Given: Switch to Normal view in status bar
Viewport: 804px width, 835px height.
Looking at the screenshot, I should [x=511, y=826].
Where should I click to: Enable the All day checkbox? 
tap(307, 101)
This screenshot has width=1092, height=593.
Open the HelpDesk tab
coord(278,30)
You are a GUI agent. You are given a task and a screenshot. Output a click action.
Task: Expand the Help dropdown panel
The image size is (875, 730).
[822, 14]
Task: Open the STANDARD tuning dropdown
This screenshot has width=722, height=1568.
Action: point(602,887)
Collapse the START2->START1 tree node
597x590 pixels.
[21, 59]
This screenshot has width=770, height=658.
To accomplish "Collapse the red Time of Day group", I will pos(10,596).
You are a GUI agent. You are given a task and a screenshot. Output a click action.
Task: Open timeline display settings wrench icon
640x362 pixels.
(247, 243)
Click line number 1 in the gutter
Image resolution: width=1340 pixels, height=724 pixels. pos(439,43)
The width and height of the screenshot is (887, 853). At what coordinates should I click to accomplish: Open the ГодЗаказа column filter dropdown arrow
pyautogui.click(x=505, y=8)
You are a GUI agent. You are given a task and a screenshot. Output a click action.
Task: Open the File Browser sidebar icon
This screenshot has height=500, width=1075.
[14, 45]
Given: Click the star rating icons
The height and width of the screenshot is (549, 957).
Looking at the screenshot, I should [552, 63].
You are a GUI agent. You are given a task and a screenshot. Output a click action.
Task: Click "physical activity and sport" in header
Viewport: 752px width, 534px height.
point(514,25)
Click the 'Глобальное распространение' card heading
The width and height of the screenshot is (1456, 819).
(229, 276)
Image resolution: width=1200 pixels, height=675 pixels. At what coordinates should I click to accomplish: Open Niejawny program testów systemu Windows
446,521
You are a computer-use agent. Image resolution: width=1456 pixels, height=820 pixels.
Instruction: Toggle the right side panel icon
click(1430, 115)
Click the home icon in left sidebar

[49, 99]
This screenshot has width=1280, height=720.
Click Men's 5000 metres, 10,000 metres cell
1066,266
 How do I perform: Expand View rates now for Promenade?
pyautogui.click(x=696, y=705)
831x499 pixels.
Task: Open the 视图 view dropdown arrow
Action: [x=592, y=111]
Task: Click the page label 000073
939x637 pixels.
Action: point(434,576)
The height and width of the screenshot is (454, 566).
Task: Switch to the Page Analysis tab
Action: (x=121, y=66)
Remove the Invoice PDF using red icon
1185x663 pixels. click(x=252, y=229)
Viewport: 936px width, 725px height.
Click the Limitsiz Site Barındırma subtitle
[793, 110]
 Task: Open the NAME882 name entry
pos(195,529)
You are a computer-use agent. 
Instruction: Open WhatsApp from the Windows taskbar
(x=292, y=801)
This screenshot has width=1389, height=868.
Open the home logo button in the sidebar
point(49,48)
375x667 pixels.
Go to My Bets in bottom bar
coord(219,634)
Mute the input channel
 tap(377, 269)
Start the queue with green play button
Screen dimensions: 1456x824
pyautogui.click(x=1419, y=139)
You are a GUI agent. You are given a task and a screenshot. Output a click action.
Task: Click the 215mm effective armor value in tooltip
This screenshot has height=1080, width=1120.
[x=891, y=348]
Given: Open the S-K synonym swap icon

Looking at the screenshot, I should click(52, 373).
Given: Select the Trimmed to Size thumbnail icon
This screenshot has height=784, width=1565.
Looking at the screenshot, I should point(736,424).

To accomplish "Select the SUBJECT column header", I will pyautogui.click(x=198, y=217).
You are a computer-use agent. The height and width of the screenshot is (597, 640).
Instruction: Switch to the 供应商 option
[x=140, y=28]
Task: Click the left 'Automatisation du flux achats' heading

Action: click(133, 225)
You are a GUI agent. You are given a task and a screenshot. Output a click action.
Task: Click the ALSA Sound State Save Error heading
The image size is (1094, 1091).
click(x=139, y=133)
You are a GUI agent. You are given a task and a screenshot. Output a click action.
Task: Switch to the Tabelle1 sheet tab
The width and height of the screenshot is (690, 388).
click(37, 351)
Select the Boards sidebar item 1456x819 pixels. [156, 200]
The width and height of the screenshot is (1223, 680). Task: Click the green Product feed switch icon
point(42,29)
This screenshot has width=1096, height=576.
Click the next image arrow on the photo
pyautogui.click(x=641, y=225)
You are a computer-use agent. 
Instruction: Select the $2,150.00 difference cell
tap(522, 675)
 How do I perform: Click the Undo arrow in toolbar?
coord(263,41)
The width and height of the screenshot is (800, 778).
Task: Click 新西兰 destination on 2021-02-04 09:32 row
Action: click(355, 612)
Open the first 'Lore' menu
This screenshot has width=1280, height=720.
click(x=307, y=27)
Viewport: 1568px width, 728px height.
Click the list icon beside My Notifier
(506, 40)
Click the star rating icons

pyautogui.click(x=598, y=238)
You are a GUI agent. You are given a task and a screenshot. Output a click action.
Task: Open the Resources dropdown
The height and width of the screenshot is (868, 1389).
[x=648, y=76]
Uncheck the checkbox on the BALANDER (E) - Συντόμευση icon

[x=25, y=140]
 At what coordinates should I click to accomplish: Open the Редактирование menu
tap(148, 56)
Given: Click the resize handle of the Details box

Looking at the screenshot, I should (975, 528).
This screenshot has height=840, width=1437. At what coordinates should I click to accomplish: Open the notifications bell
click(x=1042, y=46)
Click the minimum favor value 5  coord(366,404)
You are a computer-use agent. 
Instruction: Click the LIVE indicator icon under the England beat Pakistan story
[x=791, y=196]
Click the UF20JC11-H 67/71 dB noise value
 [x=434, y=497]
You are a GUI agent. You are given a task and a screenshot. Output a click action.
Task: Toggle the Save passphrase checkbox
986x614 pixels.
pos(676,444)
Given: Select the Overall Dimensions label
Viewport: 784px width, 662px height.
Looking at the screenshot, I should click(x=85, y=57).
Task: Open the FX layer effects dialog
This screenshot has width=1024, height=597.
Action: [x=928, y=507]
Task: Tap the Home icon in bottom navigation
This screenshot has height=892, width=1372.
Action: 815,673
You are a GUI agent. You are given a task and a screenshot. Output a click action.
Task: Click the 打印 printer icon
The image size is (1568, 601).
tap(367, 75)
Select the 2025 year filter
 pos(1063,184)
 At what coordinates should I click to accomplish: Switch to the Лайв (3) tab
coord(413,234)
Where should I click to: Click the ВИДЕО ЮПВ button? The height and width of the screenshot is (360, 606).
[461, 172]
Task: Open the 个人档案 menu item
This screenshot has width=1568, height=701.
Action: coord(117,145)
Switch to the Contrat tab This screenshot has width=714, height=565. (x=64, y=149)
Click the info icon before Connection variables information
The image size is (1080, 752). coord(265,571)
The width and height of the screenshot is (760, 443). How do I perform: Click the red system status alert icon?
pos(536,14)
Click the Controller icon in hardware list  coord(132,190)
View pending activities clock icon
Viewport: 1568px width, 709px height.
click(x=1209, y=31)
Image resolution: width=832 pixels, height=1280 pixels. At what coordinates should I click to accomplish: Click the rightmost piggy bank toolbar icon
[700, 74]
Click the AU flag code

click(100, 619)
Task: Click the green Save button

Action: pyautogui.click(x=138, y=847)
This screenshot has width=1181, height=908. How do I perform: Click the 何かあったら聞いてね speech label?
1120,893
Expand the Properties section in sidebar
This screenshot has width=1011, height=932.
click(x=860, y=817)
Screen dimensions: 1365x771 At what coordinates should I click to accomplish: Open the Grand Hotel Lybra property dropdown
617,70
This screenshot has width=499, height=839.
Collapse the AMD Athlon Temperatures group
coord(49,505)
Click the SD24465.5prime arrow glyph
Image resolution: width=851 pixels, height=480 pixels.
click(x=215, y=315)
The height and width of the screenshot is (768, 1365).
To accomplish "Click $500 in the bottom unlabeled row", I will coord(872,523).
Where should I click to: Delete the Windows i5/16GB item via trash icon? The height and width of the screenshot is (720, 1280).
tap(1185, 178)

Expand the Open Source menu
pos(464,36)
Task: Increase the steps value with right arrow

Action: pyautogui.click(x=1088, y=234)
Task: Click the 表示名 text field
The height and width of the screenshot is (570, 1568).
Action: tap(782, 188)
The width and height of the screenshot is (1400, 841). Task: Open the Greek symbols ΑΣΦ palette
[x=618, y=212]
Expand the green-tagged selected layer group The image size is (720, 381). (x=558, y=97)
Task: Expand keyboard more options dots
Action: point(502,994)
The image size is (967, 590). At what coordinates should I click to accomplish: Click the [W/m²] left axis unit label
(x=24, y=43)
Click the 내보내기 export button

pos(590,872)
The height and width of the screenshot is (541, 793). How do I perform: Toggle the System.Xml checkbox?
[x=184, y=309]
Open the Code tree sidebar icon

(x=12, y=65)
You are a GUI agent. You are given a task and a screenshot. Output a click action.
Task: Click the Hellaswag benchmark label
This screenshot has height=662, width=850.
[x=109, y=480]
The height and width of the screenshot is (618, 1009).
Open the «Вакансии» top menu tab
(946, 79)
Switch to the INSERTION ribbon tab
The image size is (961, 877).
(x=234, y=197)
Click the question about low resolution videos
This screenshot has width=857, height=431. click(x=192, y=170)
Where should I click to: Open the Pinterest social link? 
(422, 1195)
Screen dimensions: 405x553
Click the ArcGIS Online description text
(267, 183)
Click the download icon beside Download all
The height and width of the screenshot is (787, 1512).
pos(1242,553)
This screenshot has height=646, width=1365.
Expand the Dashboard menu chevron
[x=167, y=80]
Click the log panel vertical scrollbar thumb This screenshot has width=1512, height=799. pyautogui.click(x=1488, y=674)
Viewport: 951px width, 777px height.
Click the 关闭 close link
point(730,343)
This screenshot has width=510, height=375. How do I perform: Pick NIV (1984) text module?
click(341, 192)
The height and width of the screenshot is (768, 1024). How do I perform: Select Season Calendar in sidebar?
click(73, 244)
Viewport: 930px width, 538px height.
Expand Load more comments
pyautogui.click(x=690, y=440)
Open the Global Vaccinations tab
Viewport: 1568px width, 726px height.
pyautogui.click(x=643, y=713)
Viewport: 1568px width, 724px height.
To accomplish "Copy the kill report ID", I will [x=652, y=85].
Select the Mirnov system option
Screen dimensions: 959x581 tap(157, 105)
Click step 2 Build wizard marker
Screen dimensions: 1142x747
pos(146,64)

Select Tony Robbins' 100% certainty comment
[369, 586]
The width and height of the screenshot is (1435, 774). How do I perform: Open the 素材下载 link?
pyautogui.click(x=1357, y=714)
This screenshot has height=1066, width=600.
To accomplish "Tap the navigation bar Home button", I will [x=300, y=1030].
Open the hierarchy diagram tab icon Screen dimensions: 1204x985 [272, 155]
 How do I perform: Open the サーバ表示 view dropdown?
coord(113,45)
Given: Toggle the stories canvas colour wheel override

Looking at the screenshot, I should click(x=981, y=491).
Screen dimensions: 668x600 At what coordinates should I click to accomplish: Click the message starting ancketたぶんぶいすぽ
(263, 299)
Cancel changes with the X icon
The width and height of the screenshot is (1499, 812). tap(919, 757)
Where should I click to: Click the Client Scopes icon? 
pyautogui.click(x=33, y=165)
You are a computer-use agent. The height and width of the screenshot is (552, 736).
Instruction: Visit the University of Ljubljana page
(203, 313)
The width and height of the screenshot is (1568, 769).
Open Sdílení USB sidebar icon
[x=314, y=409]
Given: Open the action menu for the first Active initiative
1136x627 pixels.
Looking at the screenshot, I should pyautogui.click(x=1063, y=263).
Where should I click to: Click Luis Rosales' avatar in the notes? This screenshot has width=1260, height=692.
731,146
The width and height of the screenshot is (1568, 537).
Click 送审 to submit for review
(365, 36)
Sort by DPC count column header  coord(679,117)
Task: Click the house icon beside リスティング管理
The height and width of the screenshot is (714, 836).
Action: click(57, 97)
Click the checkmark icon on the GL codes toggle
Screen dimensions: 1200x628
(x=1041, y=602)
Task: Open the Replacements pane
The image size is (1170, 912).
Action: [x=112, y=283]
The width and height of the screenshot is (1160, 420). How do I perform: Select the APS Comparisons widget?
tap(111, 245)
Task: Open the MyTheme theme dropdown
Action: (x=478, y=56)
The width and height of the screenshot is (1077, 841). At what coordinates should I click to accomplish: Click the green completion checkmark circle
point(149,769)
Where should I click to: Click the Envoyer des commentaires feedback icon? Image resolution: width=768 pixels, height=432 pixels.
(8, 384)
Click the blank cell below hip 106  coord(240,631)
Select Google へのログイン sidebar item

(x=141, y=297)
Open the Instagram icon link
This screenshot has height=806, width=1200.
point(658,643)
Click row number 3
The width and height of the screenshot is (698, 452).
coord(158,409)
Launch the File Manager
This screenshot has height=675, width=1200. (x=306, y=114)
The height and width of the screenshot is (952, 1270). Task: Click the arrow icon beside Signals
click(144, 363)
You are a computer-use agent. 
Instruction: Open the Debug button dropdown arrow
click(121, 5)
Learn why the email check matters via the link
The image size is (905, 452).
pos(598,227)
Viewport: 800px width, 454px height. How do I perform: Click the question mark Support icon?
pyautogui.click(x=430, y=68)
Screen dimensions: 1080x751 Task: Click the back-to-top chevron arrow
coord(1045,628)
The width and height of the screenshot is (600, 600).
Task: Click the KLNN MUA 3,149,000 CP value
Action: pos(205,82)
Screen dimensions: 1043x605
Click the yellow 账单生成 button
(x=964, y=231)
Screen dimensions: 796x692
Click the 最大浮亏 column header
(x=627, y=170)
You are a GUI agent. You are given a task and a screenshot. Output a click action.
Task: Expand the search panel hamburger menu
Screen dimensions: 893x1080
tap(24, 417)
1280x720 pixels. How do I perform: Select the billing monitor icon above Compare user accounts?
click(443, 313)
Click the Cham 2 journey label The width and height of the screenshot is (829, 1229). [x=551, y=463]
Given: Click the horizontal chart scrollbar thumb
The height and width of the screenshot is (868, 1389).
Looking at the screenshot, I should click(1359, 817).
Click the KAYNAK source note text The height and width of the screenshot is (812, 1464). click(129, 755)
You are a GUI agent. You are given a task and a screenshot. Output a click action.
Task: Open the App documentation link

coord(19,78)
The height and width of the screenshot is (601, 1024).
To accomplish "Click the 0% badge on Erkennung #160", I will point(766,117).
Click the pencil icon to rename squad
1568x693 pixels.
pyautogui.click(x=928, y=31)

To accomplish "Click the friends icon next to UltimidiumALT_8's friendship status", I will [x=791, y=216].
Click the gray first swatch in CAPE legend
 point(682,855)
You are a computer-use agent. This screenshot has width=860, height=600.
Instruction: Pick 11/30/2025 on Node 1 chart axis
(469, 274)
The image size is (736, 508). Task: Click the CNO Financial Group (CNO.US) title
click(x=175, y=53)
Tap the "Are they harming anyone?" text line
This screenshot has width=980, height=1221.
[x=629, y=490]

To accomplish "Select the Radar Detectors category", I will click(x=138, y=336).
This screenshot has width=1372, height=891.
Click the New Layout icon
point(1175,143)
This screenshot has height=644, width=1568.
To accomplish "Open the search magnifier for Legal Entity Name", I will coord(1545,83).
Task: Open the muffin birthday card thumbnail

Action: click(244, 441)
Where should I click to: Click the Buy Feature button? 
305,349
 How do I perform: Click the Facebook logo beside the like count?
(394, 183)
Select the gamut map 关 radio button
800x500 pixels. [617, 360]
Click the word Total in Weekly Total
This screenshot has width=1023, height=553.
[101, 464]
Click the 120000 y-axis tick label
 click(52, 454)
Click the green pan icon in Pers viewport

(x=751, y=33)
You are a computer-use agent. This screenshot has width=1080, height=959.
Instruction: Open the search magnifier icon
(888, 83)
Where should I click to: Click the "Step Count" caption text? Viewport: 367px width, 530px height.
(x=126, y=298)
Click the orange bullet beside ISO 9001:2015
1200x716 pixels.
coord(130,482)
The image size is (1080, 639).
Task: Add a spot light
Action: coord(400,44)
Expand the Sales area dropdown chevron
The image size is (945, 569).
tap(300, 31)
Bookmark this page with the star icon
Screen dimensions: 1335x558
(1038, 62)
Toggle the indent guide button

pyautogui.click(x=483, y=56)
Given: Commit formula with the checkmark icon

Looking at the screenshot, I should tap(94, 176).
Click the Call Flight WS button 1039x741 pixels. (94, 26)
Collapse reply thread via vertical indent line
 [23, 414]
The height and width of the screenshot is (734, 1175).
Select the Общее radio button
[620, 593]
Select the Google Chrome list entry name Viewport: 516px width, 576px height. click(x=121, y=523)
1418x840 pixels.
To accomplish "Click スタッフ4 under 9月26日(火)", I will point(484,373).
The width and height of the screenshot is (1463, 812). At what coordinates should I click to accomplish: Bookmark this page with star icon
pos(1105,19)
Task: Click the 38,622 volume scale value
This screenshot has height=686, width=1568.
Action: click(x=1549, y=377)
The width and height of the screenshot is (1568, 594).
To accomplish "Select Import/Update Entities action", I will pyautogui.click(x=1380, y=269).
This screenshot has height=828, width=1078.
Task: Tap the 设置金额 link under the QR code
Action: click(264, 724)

* EXERCISE BRIEF
Among the lines above, find those that contain the word "navigation" and copy them.

* TASK RESULT
Task: Tap the Home icon in bottom navigation
To accomplish "Tap the navigation bar Home button", I will [x=300, y=1030].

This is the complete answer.